The more profound impairment of MK-801 + MS-249-treated animals compared to the MK-801-treated group in CM might be explained by the preferential blockade of NMDARs by MK-801 residing on GABAergic interneurons, which are 10-fold more sensitive to NMDAR antagonists than the pyramidal neurons [70]. MK-801-induced reduction in the activity of GABA neurons precedes increased excitation of pyramidal neurons in mPFC [71]. The inhibition of GABA neuron activity by MK-801 coupled with stimulation of pyramidal neurons by MS-249 and by stress-released glutamate worsened the performance in MK-801 + MS-249 animals. Thus, MS-249 was able to ameliorate performance in the schizophrenia model in the PA test, but failed to do so in the CM test, characterized by increased stress exposure. A complementary explanation of this phenomenon might be that positive NMDAR modulation leading to, e.g., prolonged channel-open time and increased frequency or probability of channel opening, facilitates MK-801 binding to NMDAR. Although, the level of stress likely plays a role to some extent, since in non-stressful tests such as OF, MK-801 + MS-249 application resulted in increased locomotion (Figure 3B). However, in the CM test, where rats received footshocks, rats administered MK-801 + MS-249 showed suppressed locomotion (Figure 9B). The reason why the highest dose of MS-249 did not have such a detrimental effect on behavior in MK-801-treated rats as lower doses remains to be elucidated.
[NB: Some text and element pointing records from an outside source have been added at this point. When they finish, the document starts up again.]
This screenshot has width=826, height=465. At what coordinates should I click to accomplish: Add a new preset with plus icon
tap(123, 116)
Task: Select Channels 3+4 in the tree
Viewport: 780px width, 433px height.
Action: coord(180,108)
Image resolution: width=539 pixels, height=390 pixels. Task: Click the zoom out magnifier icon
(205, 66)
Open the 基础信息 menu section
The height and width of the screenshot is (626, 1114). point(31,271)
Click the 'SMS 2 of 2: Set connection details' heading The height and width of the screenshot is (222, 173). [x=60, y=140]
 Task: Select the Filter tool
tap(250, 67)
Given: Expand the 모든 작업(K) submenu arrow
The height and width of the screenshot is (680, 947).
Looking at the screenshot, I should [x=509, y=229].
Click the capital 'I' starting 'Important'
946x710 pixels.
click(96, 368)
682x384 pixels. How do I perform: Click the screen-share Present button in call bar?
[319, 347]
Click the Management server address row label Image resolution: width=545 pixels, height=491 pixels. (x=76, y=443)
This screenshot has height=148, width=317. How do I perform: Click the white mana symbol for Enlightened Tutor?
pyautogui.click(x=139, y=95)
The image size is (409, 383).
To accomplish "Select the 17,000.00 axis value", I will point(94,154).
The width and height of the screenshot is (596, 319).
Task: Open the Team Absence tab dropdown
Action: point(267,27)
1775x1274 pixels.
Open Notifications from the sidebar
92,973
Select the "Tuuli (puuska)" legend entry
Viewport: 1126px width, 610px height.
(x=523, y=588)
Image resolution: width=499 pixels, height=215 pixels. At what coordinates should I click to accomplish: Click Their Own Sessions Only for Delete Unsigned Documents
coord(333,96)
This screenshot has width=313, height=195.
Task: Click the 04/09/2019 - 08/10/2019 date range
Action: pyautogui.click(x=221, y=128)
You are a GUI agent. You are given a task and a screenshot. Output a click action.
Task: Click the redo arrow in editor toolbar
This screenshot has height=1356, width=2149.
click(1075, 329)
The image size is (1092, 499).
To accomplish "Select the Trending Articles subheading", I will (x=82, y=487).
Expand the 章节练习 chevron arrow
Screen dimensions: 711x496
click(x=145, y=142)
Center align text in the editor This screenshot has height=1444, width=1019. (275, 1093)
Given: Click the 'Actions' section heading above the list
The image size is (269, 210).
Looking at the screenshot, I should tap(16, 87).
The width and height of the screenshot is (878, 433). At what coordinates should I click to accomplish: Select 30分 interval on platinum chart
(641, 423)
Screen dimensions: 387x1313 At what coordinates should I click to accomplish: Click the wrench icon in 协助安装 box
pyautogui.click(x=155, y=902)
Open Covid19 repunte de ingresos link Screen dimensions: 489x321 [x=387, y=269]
The effect of GABA_AR and NMDAR modulation reaches beyond mere stress and anxiety modulation. NMDARs and GABA_ARs contribute to the excitatory–inhibitory brain circuit balance, and distortion of the finely tuned interplay between excitation and inhibition may manifest as schizophrenia and autism spectrum disorders, among others. It is plausible that a net change in network excitability determines the overall effect of neurosteroid administration. The actual extracellular concentration of neurosteroid and glutamate in the brain and basal NMDAR activity might be decisive factors determining the outcome of behavioral tests. Furthermore, neurosteroids are known to exhibit pleiotropic actions mediated through the number of receptor systems, (GABA_ARs, NMDARs, AMPA receptors, σ1 receptors, nicotine receptors) [72,73,74]; therefore, we cannot rule out the possibility that the behavioral effect of our neuroactive steroids is not mediated solely via NMDARs or GABA_ARs. In addition, the neuroactive steroids might be further broken down into active metabolites with their own receptor-modulatory activity, as is the case of PE-S.

5. Conclusions

Our results with MS-249 show that enhancement of NMDAR function might result in non-specific behavioral responses. Positive NMDAR modulation can influence other neurobiological processes besides memory formation, e.g., anxiety and response to stress, confounding desirable treatment outcomes with memory enhancers acting via NMDARs. Moreover, neurosteroids are not selective NMDAR modulators, and consequently, their overall behavioral effect is a combination of various receptor-modulatory actions.